Immediately following the end of World War I and the formation of the new state, there was widespread unrest. Pro-Bulgarian sentiment was rife in Macedonia, which was referred to as South Serbia by the Belgrade government. There was little support among the Macedonian populace for the regime. Extensive measures were undertaken to "serbianise" Macedonia, including closing Bulgarian Orthodox Church schools, revising history textbooks, dismissing "unreliable" teachers, banning the use of the Bulgarian language, and imposing lengthy jail terms for those convicted of anti-state activities. Over 300 Macedonian advocates of Greater Bulgaria were murdered between 1918 and 1924, thousands were arrested in the same period, and around 50,000 troops were stationed in Macedonia. Thousands of Serb colonists were settled in Macedonia. Bands of Chetniks, including one led by Jovan Babunski, were organised to terrorise the population, kill pro-Bulgarian resistance leaders and impress the local population into forced labour for the army. Resistance by the Internal Macedonian Revolutionary Organization was met with further terror, which included the formation in 1922 of the Association against Bulgarian Bandits led by Pećanac and Ilija Trifunović-Lune, based out of Štip in eastern Macedonia. This organisation quickly garnered a reputation for indiscriminate terrorisation of the Macedonian populace. Pećanac and his Chetniks were also active in fighting Albanians resisting the Serb and Montenegrin colonisation of Kosovo.
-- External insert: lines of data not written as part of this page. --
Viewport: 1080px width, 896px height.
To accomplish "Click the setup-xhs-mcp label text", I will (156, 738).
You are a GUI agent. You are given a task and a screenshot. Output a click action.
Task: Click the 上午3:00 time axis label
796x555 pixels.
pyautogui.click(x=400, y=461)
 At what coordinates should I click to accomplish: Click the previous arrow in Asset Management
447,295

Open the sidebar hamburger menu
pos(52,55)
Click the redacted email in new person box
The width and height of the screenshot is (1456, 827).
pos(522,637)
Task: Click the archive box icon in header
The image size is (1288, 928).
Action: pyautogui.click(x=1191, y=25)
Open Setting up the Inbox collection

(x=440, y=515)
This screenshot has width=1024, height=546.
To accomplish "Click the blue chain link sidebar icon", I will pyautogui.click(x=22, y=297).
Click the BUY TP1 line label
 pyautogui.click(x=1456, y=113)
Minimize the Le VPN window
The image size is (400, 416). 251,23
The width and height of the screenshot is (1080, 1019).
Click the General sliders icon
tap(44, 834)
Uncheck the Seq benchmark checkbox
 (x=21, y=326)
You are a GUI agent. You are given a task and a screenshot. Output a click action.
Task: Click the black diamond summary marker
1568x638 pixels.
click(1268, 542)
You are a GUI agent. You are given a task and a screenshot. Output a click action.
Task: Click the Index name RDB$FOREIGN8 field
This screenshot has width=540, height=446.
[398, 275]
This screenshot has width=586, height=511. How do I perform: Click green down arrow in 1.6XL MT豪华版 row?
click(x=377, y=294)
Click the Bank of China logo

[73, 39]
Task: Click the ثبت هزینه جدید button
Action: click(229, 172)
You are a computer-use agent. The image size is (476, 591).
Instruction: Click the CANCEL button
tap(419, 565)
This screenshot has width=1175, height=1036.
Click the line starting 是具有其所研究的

Even under the homogenizing pressures of dictatorship, the Chetniks were not a monolithic movement. In 1929, Ilija Trifunović-Birčanin became president of the association, serving until 1932, when he became president of another Serbian nationalist organisation, Narodna Odbrana (National Defence), and established the rival "Association of Old Chetniks", but the latter never challenged the main Chetnik organisation. He was replaced by Pećanac, who continued to lead the organisation until the invasion of Yugoslavia in April 1941. Starting in 1929, the main Chetnik organisations established chapters in at least 24 cities and towns outside Serbia proper, many of which had large Croatian populations. This expansion of what remained a Serb "nationalist-chauvinist" movement outside Serbia proper escalated ethnic tensions, especially the conflict between Serbs and Croats. Under Pećanac's leadership, membership of the Chetnik organisation was opened to new young members who had not served in war and were interested in joining for political and economic reasons, and in the course of the 1930s he took the organisation from a nationalist veterans' association focused on protecting veterans' rights, to an aggressively partisan Serb political organisation which reached 500,000 members throughout Yugoslavia in more than 1,000 groups. Trifunović-Birčanin and others were unhappy with the aggressive expansion of the organisation and its move away from traditional Chetnik ideals. After 1935, Chetnik activity was officially banned in both the predominantly Croat Sava Banovina and almost entirely Slovene Drava Banovina, but the Chetnik groups in those regions were able to continue operating at a lower level. During this period, Pećanac formed close ties with the far-right Yugoslav Radical Union government of Milan Stojadinović, which ruled Yugoslavia from 1935 to 1939. During the interwar period, limited training on guerrilla warfare was given to junior officers of the army, and in 1929 the Handbook on Guerrilla Warfare was published by the government to provide guidance. In 1938, the General Staff revised the approach detailed in 1929, recognising that operations similar to those carried out by Chetniks between 1904 and 1918 would not be possible in a modern war, and clearly indicating that it would not entrust any important wartime functions to the Chetnik Association.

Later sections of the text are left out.